The solving step is:

1. **Figure out the exact point we're talking about:**
The problem tells us to look at the curve when $$x=4$$. So, we plug $$x=4$$ into our curve's equation:
$$y=\sqrt{4}(1-\sqrt{4})$$
$$y=2(1-2)$$
$$y=2(-1)$$
$$y=-2$$
So, the special point we're focusing on is $$(4, -2)$$.

2. **Find out how "steep" the curve is at that point (this is called the slope of the tangent!):**
First, let's make our curve's equation simpler to work with:
$$y=\sqrt{x}(1-\sqrt{x}) = x^{1/2} - x^{1/2} \cdot x^{1/2} = x^{1/2} - x$$
Now, to find how steep it is, we use a cool math trick called a "derivative". It's like finding a formula for the steepness at any point. For $$x^n$$, the steepness formula is $$nx^{n-1}$$.
So, for $$y = x^{1/2} - x$$:
The derivative (or slope formula, let's call it $$m$$) is:
$$m = \frac{1}{2}x^{(1/2)-1} - 1x^{1-1}$$
$$m = \frac{1}{2}x^{-1/2} - 1$$
$$m = \frac{1}{2\sqrt{x}} - 1$$
Now we plug in our $$x=4$$ to find the steepness at our special point:
$$m_{tangent} = \frac{1}{2\sqrt{4}} - 1$$
$$m_{tangent} = \frac{1}{2(2)} - 1$$
$$m_{tangent} = \frac{1}{4} - 1$$
$$m_{tangent} = -\frac{3}{4}$$
This is the slope of the tangent line!

3. **Write the equation of the tangent line:**
We have a point $$(4, -2)$$ and a slope $$m = -\frac{3}{4}$$. We use the line equation formula: $$y - y_1 = m(x - x_1)$$
$$y - (-2) = -\frac{3}{4}(x - 4)$$
$$y + 2 = -\frac{3}{4}x + (-\frac{3}{4})(-4)$$
$$y + 2 = -\frac{3}{4}x + 3$$
Now, get $$y$$ by itself:
$$y = -\frac{3}{4}x + 3 - 2$$
$$y = -\frac{3}{4}x + 1$$
That's the equation for the tangent line!
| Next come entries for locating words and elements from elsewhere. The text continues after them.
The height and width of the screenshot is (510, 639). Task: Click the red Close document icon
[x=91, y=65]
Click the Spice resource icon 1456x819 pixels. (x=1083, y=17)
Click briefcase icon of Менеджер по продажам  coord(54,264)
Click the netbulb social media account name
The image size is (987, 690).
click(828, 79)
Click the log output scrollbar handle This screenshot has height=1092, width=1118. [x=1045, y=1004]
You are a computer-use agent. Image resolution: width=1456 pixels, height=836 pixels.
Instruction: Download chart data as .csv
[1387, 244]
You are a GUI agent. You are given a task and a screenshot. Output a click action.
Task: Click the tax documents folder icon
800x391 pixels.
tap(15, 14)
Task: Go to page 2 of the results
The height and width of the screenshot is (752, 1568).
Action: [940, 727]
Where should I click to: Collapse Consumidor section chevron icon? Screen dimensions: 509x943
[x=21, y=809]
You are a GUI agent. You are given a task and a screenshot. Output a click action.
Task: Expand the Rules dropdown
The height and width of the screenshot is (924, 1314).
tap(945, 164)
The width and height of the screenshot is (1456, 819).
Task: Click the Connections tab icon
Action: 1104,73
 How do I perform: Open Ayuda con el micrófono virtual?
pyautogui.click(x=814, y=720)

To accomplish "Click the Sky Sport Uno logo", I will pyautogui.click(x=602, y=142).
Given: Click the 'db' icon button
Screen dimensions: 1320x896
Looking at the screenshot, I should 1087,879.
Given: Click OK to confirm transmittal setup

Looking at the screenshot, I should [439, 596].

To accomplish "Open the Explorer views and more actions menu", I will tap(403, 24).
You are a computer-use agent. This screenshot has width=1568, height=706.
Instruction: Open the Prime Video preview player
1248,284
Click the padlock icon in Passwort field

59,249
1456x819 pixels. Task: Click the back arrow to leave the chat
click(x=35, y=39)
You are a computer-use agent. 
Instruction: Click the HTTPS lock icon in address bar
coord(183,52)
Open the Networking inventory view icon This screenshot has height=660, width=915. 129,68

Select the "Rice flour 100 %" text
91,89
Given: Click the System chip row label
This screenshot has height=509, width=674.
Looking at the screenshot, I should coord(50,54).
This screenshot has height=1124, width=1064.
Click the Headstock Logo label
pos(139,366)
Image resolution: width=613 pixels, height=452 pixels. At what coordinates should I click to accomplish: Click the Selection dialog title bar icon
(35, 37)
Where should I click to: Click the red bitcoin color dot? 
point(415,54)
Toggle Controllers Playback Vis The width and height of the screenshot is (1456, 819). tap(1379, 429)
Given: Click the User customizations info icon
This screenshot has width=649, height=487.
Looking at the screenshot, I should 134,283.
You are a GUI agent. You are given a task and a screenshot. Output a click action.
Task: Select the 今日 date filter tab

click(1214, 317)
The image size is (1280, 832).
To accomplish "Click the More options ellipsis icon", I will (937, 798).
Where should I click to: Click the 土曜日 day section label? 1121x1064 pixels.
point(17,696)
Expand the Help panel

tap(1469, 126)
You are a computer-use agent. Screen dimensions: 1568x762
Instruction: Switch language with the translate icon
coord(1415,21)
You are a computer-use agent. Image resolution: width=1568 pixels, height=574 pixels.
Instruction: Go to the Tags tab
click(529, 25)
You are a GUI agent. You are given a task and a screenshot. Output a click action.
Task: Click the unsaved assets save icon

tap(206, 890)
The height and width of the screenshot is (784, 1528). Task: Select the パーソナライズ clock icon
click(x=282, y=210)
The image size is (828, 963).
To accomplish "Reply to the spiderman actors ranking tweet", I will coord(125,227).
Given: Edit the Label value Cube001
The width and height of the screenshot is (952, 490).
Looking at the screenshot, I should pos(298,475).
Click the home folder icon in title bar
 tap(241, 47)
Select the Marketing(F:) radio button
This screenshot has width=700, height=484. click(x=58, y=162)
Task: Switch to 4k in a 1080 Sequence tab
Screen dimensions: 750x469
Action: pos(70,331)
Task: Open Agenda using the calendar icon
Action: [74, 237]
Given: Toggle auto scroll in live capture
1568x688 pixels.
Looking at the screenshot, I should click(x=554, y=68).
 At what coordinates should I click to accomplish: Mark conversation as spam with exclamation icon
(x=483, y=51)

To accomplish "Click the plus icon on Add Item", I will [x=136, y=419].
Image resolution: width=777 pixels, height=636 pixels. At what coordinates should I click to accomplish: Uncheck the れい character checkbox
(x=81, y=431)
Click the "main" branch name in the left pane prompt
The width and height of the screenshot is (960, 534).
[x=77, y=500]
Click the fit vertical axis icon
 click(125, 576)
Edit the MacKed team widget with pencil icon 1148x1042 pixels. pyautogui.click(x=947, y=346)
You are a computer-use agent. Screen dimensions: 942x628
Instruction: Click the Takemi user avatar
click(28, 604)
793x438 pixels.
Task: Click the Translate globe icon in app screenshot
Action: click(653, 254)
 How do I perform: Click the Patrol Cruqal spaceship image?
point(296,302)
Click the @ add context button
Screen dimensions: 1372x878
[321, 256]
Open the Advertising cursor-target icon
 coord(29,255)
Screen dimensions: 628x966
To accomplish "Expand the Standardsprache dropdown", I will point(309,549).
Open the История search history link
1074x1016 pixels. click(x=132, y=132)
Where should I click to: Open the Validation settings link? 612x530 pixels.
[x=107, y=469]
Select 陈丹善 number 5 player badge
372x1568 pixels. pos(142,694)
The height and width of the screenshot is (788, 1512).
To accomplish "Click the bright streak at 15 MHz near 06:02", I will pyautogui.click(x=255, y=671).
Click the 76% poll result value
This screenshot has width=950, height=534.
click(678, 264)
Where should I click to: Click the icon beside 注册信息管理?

4. **Find the slope and equation of the normal line:**
The normal line is super special because it's perfectly perpendicular (at a right angle) to the tangent line. This means its slope is the "negative reciprocal" of the tangent's slope.
Tangent slope was $$-\frac{3}{4}$$.
So, normal slope ($$m_{normal}$$) is $$-\frac{1}{(-\frac{3}{4})} = \frac{4}{3}$$
Now, we use our point $$(4, -2)$$ and this new slope $$m = \frac{4}{3}$$ in the line equation formula again:
$$y - y_1 = m(x - x_1)$$
$$y - (-2) = \frac{4}{3}(x - 4)$$
$$y + 2 = \frac{4}{3}x - \frac{4}{3}(4)$$
$$y + 2 = \frac{4}{3}x - \frac{16}{3}$$
Get $$y$$ by itself:
$$y = \frac{4}{3}x - \frac{16}{3} - 2$$
To subtract 2, let's think of it as $$\frac{6}{3}$$:
$$y = \frac{4}{3}x - \frac{16}{3} - \frac{6}{3}$$
$$y = \frac{4}{3}x - \frac{22}{3}$$
And that's the equation for the normal line!